*** Opening Data for this task ***
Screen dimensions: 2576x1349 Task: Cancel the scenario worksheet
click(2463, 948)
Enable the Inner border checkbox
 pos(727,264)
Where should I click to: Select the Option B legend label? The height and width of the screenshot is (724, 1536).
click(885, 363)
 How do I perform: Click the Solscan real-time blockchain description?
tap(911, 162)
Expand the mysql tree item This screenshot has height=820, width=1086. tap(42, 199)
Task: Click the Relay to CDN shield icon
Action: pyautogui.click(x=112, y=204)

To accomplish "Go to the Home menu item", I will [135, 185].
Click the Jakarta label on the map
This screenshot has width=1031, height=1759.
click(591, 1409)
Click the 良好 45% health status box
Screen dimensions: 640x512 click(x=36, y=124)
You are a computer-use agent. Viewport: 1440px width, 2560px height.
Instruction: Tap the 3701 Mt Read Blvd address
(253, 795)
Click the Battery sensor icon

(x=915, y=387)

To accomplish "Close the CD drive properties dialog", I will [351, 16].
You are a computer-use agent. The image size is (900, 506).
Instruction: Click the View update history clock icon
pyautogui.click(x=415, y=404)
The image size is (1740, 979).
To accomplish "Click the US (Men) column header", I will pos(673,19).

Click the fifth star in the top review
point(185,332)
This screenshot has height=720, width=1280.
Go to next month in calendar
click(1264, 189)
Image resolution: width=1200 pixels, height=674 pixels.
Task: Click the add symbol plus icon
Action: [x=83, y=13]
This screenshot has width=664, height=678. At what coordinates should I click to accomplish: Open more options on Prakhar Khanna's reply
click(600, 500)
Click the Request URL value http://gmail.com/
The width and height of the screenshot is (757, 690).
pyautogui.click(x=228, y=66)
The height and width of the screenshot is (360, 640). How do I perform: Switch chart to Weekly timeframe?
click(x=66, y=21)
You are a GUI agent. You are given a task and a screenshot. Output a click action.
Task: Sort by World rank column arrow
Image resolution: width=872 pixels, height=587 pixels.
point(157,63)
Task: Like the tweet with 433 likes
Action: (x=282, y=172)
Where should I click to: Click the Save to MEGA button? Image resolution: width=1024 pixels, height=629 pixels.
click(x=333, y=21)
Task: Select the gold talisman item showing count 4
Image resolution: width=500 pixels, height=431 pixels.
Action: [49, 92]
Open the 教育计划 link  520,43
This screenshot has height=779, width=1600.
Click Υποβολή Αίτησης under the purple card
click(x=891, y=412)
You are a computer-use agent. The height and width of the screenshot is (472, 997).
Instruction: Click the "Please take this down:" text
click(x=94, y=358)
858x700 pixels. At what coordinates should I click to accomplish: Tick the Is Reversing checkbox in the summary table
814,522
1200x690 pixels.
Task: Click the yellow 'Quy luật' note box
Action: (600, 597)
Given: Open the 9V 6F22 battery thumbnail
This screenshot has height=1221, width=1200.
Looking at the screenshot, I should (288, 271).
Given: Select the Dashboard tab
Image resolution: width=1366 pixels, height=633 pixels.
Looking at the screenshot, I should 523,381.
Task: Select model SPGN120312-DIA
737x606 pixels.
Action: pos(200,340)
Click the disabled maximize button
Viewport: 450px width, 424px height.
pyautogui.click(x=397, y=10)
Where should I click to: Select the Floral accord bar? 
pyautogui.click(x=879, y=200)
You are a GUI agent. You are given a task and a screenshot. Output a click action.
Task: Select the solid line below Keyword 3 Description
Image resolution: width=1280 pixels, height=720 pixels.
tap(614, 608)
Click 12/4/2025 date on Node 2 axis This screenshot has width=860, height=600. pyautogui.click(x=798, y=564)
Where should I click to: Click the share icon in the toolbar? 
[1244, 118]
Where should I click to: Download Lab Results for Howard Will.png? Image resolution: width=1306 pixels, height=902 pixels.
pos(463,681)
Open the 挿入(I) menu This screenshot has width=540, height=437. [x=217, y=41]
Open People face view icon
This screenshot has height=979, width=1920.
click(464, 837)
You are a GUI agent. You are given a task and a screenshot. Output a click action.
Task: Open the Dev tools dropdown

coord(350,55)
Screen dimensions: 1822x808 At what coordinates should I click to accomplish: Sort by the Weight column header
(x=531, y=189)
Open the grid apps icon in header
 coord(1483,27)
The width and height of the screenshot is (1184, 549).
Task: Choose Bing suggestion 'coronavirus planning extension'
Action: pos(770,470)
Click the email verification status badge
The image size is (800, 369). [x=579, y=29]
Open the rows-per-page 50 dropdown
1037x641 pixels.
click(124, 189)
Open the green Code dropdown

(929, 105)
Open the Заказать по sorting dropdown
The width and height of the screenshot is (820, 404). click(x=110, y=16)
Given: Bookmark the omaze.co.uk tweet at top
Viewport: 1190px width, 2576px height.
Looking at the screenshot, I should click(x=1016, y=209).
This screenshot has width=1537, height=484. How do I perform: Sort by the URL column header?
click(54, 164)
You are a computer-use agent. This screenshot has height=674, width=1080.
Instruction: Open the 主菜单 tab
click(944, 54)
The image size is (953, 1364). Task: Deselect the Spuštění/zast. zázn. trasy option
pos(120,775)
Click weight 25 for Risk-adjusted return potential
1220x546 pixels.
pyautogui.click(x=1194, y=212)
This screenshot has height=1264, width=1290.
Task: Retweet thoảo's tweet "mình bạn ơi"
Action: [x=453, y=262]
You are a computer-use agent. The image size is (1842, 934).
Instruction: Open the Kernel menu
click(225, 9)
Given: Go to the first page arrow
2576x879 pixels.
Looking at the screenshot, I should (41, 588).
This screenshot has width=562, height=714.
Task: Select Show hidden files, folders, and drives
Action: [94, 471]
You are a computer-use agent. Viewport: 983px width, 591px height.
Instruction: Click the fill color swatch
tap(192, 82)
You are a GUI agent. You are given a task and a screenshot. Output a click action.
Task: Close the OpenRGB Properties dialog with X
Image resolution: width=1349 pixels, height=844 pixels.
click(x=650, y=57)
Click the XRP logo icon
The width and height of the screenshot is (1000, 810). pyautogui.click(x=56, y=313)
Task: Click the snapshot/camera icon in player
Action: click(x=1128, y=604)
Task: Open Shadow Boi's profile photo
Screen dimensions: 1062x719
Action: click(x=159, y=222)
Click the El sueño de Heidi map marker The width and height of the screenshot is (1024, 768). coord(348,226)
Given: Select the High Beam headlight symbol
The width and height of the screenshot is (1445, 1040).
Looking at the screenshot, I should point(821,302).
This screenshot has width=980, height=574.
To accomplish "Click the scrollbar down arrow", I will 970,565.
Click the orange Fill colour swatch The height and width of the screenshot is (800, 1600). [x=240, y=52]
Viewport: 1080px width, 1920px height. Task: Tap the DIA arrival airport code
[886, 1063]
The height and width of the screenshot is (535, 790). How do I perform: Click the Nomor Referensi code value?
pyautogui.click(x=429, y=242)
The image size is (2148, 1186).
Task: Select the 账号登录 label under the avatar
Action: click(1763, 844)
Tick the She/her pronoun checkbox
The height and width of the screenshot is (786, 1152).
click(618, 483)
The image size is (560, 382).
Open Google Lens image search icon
*** Closing Data for this task ***
Exercise requirements -> Every line where "arrow" appears must be returned from the listing above.

Task output ->
Task: Sort by World rank column arrow
Given: Go to the first page arrow
To accomplish "Click the scrollbar down arrow", I will 970,565.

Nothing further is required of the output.